Records from a data source:
........

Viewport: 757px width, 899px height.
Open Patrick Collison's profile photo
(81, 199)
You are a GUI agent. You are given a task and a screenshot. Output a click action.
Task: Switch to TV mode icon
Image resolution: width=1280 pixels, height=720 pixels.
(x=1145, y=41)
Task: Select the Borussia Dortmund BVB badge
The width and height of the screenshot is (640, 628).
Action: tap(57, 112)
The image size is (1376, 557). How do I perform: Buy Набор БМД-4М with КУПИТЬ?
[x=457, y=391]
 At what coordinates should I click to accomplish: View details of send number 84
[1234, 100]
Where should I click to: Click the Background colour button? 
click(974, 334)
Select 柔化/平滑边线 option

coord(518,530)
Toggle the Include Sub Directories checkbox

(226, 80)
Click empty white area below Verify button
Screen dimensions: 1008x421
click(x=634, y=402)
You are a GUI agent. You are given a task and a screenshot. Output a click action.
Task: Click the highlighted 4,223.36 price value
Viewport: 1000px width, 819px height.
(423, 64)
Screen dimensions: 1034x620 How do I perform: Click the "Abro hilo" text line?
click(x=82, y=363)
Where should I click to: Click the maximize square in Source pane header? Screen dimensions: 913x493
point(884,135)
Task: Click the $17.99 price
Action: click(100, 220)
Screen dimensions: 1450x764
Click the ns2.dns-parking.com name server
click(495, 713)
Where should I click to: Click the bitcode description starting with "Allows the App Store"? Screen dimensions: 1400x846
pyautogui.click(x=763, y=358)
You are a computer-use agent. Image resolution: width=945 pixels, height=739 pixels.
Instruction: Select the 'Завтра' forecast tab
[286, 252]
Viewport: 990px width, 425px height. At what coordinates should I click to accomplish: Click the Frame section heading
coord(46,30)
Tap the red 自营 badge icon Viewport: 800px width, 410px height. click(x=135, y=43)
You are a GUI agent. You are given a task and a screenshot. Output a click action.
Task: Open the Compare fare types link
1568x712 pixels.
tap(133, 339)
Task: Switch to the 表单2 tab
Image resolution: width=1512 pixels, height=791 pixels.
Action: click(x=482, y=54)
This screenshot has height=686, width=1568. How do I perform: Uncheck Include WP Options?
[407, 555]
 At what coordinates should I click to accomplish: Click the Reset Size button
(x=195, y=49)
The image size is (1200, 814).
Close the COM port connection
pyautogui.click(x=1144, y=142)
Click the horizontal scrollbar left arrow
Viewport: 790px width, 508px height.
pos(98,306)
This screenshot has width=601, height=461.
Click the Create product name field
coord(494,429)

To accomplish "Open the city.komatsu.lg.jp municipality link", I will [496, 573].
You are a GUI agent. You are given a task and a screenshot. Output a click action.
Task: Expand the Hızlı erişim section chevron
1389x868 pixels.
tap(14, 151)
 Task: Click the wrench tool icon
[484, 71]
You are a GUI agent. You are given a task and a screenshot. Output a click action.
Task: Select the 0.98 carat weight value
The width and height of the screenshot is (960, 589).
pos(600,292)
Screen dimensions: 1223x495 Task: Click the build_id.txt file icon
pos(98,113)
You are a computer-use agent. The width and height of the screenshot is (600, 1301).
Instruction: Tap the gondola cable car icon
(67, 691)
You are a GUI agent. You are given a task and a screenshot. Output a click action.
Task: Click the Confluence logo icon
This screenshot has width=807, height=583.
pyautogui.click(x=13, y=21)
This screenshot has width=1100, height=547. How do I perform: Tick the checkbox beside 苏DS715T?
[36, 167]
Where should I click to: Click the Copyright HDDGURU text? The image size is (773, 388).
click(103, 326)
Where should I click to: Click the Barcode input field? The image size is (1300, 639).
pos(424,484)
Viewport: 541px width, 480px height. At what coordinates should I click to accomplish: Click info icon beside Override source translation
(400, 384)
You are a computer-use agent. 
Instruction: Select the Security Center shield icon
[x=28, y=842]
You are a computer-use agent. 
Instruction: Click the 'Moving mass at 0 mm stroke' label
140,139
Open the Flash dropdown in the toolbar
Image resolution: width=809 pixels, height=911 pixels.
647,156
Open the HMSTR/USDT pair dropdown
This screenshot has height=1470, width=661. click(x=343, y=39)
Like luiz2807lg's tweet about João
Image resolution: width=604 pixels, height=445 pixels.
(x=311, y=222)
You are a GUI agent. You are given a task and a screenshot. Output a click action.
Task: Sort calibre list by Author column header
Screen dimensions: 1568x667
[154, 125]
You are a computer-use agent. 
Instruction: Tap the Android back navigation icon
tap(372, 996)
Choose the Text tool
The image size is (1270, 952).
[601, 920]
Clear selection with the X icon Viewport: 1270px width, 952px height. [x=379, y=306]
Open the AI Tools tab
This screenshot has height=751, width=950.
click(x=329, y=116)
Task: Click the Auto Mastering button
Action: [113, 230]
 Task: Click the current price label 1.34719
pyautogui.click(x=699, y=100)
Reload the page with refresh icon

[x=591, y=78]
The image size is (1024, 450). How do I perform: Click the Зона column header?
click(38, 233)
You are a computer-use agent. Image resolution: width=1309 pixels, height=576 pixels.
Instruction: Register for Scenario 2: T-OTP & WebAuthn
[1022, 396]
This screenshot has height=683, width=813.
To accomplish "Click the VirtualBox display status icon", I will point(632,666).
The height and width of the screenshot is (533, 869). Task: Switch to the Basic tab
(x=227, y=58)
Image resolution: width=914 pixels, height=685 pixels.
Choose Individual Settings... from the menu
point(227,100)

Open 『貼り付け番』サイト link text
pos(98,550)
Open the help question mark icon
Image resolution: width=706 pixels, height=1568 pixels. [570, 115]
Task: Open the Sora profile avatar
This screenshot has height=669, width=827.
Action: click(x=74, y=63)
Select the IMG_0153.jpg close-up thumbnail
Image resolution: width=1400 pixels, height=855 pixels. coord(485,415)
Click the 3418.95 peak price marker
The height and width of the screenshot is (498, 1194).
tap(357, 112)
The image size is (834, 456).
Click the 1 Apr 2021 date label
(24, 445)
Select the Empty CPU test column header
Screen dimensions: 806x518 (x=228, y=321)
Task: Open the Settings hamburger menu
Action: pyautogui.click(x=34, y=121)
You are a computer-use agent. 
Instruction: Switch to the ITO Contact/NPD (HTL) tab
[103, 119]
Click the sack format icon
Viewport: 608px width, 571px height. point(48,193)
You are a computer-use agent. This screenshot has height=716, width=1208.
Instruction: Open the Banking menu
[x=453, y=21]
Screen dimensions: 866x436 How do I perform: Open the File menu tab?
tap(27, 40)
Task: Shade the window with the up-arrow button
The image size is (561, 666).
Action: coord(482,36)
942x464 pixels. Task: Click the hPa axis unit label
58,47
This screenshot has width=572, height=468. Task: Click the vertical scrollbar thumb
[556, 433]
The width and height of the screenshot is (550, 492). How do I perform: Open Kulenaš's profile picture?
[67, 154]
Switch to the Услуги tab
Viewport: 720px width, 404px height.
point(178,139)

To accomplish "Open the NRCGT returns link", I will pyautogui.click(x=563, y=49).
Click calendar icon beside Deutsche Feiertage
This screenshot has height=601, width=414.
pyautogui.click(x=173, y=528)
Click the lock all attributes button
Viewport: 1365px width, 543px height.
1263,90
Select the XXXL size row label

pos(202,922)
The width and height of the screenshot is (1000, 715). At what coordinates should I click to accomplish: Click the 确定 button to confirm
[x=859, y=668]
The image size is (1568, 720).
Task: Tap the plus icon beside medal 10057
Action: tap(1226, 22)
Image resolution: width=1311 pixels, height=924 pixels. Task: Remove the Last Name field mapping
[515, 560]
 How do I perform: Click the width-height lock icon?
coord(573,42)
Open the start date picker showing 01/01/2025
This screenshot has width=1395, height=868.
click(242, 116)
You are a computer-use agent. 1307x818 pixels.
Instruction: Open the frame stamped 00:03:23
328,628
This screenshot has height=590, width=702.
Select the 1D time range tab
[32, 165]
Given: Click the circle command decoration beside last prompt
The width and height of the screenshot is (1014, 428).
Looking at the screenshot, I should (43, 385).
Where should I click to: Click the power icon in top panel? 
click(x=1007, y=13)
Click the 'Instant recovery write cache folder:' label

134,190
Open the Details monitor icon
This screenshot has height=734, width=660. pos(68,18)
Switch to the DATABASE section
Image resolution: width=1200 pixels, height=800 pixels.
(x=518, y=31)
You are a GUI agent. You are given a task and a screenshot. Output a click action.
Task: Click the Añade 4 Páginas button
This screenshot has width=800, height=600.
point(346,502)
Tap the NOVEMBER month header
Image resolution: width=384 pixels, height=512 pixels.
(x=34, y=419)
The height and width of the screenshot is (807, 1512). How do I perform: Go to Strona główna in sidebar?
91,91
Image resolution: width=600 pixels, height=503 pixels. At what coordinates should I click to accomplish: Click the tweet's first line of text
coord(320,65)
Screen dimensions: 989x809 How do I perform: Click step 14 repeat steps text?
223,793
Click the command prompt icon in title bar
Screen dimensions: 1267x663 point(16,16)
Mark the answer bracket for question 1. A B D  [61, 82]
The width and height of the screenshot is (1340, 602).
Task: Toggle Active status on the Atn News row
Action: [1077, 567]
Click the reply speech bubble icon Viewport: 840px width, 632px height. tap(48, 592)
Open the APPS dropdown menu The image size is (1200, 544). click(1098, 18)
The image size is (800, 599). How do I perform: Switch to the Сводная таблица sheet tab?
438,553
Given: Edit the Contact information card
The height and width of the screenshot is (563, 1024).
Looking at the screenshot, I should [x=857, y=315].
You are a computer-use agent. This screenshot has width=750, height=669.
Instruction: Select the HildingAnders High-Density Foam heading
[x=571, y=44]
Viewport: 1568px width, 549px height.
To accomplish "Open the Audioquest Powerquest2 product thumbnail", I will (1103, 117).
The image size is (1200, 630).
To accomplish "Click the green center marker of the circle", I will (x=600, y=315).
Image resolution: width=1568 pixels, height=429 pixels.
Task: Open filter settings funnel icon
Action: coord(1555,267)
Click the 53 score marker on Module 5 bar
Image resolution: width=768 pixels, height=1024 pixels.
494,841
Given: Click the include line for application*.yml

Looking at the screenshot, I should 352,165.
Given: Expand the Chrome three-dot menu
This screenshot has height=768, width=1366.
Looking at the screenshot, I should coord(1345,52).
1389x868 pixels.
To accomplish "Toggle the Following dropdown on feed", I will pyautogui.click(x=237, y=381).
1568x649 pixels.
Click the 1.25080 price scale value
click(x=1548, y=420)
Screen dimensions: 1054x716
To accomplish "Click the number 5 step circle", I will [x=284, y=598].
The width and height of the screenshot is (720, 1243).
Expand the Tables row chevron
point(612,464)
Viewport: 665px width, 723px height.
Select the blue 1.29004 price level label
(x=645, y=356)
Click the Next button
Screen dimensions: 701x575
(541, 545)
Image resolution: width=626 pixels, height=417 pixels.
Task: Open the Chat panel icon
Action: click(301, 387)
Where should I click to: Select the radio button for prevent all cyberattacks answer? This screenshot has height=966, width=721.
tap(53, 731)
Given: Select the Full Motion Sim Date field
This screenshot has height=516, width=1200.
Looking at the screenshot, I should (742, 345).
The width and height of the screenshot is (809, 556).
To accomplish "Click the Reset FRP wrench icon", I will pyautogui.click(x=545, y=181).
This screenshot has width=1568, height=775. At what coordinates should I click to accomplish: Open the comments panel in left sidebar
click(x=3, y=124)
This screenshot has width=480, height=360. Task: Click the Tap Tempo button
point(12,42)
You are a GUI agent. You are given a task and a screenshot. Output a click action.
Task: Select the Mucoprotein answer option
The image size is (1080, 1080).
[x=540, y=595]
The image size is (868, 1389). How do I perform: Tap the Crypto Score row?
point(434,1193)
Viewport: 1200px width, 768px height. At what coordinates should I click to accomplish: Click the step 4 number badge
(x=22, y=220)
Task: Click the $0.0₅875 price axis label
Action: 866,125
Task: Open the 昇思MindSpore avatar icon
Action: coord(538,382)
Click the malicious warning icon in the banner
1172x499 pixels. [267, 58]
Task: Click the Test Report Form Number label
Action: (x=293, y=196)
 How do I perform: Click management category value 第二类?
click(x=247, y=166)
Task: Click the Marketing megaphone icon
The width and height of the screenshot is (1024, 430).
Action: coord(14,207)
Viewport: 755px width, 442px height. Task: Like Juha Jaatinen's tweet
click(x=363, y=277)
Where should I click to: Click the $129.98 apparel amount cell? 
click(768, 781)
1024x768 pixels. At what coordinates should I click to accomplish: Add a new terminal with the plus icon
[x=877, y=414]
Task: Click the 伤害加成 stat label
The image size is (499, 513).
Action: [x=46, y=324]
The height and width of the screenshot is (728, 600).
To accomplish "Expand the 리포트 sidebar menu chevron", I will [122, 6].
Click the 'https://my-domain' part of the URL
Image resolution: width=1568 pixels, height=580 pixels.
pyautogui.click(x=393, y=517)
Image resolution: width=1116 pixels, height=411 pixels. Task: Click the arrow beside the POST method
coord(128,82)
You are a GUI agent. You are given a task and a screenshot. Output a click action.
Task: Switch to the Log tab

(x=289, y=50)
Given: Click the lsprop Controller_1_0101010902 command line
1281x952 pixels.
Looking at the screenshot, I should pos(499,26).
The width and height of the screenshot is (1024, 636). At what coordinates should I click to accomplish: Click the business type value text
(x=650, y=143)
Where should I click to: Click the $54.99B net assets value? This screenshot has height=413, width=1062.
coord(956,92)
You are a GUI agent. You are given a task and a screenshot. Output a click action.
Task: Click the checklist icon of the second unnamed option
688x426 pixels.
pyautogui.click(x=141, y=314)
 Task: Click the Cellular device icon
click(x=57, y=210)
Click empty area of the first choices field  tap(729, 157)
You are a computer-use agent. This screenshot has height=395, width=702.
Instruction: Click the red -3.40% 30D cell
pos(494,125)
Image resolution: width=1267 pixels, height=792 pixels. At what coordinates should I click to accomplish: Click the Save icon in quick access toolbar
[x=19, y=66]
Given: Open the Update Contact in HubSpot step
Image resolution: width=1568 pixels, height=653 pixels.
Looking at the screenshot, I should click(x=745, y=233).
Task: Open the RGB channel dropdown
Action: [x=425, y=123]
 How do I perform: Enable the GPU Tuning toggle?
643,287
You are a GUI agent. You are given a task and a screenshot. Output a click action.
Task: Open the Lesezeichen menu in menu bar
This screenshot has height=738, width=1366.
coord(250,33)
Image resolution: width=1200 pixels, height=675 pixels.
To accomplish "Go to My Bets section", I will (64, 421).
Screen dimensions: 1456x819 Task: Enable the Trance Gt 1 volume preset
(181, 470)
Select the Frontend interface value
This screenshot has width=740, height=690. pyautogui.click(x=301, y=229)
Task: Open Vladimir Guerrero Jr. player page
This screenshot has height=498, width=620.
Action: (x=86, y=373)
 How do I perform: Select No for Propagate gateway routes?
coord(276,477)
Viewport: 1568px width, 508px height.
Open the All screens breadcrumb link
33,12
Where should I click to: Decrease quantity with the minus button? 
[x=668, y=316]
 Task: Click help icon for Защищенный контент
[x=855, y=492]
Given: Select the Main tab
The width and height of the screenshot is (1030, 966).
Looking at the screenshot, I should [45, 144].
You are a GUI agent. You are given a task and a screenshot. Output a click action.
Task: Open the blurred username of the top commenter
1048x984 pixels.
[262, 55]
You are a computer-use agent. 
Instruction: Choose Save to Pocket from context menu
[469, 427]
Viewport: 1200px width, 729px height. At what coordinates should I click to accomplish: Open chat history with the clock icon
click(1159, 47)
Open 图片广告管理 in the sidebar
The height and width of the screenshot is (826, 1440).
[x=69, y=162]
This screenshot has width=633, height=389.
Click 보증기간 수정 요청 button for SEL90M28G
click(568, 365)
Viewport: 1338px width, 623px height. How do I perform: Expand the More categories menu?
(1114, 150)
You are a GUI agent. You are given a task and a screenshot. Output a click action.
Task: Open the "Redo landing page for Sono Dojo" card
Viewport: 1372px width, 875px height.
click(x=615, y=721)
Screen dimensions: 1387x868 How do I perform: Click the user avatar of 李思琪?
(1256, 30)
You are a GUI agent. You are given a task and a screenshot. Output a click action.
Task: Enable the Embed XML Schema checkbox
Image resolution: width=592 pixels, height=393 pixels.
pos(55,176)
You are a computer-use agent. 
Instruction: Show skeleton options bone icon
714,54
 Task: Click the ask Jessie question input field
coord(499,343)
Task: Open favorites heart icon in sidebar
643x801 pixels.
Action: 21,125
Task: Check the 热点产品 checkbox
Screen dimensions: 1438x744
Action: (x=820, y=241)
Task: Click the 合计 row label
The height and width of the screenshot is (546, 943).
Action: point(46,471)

........

Here the output must be the lines above from the line with "The width and height of the screenshot is (1024, 430)." to the line with "The height and width of the screenshot is (728, 600).", both included, duplicated word for word and nothing else.

The width and height of the screenshot is (1024, 430).
Action: coord(14,207)
Viewport: 755px width, 442px height. Task: Like Juha Jaatinen's tweet
click(x=363, y=277)
Where should I click to: Click the $129.98 apparel amount cell? 
click(768, 781)
1024x768 pixels. At what coordinates should I click to accomplish: Add a new terminal with the plus icon
[x=877, y=414]
Task: Click the 伤害加成 stat label
The image size is (499, 513).
Action: [x=46, y=324]
The height and width of the screenshot is (728, 600).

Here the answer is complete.